The Department of Defense announced the contract award on May 29 to ImSAR, of Salem, Utah, the only bidder. ImSAR CEO Ryan Smith told AIN that the contracted system will be an “adaptation” of technology used in the company’s current NanoSAR B and Leonardo low-power, high-resolution radar systems. He declined to discuss the radar specifications and host platform.

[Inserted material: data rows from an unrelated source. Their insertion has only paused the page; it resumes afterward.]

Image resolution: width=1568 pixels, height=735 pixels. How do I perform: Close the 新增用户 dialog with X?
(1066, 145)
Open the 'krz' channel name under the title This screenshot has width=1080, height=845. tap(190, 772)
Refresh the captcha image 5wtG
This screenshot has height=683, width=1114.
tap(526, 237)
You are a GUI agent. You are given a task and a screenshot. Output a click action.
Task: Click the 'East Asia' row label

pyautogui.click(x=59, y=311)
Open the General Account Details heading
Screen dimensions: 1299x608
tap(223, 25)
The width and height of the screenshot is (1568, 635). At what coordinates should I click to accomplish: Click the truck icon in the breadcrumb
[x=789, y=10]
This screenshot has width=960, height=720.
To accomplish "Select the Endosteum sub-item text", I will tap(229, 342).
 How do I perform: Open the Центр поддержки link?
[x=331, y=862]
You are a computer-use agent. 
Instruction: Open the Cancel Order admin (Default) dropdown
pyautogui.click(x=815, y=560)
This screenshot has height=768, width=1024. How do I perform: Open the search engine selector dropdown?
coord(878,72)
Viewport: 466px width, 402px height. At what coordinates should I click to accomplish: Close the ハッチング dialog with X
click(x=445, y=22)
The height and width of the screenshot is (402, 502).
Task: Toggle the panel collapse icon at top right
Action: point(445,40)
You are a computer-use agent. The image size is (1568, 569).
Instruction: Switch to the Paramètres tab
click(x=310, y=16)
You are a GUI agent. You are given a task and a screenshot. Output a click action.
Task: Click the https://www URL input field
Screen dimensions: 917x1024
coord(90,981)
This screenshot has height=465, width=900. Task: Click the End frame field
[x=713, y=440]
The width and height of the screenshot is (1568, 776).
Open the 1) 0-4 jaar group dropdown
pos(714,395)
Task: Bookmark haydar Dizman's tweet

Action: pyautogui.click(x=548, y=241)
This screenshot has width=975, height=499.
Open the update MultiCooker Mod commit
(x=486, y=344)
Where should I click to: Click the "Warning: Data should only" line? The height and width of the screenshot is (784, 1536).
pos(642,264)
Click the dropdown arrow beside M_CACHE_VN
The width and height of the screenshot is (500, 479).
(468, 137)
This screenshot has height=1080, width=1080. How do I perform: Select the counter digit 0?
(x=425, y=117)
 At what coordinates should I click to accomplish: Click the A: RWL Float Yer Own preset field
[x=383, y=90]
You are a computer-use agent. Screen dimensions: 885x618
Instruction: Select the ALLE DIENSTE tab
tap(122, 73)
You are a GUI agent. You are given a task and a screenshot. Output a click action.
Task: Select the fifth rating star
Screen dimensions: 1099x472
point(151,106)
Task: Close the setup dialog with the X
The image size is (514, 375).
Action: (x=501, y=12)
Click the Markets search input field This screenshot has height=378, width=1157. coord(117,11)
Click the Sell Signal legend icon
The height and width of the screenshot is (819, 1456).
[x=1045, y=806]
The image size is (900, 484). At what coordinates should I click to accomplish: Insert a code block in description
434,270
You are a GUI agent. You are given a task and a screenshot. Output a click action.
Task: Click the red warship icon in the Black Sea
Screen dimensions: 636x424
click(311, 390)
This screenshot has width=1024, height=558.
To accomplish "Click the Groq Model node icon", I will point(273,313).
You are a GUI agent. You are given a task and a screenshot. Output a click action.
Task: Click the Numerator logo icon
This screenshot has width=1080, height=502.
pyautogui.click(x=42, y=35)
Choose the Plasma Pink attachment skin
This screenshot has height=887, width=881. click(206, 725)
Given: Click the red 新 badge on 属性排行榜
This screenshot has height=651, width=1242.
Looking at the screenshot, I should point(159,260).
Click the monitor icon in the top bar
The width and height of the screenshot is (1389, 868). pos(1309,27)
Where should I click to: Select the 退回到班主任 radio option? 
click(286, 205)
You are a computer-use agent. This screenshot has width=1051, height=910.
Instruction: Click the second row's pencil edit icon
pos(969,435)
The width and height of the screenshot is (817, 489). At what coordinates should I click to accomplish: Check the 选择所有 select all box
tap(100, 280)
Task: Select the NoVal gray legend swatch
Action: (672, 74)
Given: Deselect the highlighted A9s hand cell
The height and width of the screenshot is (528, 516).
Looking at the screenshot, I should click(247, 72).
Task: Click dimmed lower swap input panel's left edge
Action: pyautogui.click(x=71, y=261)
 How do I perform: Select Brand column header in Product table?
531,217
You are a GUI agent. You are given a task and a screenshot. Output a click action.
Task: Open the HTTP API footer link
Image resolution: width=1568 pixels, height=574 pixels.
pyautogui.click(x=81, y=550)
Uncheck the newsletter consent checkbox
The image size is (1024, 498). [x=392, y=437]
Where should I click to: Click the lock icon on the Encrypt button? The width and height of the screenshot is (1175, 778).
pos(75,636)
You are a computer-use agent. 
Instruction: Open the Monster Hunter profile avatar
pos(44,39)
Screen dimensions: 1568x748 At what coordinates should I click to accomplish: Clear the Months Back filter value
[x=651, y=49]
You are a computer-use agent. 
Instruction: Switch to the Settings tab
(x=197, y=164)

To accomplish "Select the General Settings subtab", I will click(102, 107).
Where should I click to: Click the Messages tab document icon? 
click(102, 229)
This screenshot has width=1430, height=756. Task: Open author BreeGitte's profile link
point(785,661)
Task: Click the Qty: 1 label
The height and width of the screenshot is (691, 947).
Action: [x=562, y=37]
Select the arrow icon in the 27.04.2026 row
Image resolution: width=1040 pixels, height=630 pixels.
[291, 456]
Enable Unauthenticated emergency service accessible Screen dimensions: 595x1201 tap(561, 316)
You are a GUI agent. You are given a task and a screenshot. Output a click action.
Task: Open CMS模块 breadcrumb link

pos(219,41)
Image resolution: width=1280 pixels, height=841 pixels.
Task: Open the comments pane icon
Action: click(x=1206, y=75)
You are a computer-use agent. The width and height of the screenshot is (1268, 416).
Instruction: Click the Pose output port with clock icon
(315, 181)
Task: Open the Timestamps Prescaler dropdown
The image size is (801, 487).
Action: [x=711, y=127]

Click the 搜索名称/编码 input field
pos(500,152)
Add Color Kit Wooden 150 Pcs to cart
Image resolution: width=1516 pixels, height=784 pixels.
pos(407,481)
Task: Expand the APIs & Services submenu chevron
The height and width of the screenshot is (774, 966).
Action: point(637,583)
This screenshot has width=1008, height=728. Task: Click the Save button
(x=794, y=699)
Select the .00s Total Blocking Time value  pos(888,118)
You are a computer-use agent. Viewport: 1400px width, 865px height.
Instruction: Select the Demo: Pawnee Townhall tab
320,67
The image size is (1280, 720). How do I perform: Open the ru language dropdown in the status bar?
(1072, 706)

The X-band NanoSAR B radar assembly, including gimbal, GPS and inertial measurement unit, weighs just 3.5 pounds and operates at 30 watts of power. It has a standoff range of one to four kilometers (0.6 to 2.5 miles). Leonardo is a Ku-band radar that weighs only slightly more, with an operational height of up to 6,000 feet above ground level. The company lists resolutions for both radars down to 0.3 meters (one foot).
ImSAR’s first product was the NanoSAR A, a two-pound SAR released in 2009 and since discontinued. In comparison, the General Atomics Lynx AN/APY-8 Block 20 and AN/DPY-1 Block 30 multi-mode SAR and ground moving target indicator radars weigh 120 and 85 pounds, respectively. Lynx radars are used on the Army’s MQ-1C Grey Eagle, U.S. and UK Royal Air Force MQ-9 Reapers and U.S. Department of Homeland Security Predator Bs.
The shoebox-size NanoSAR radar has been demonstrated on the Insitu ScanEagle, Northrop Grumman Bat, Arcturus T-16 and other manned and unmanned platforms, according to ImSAR.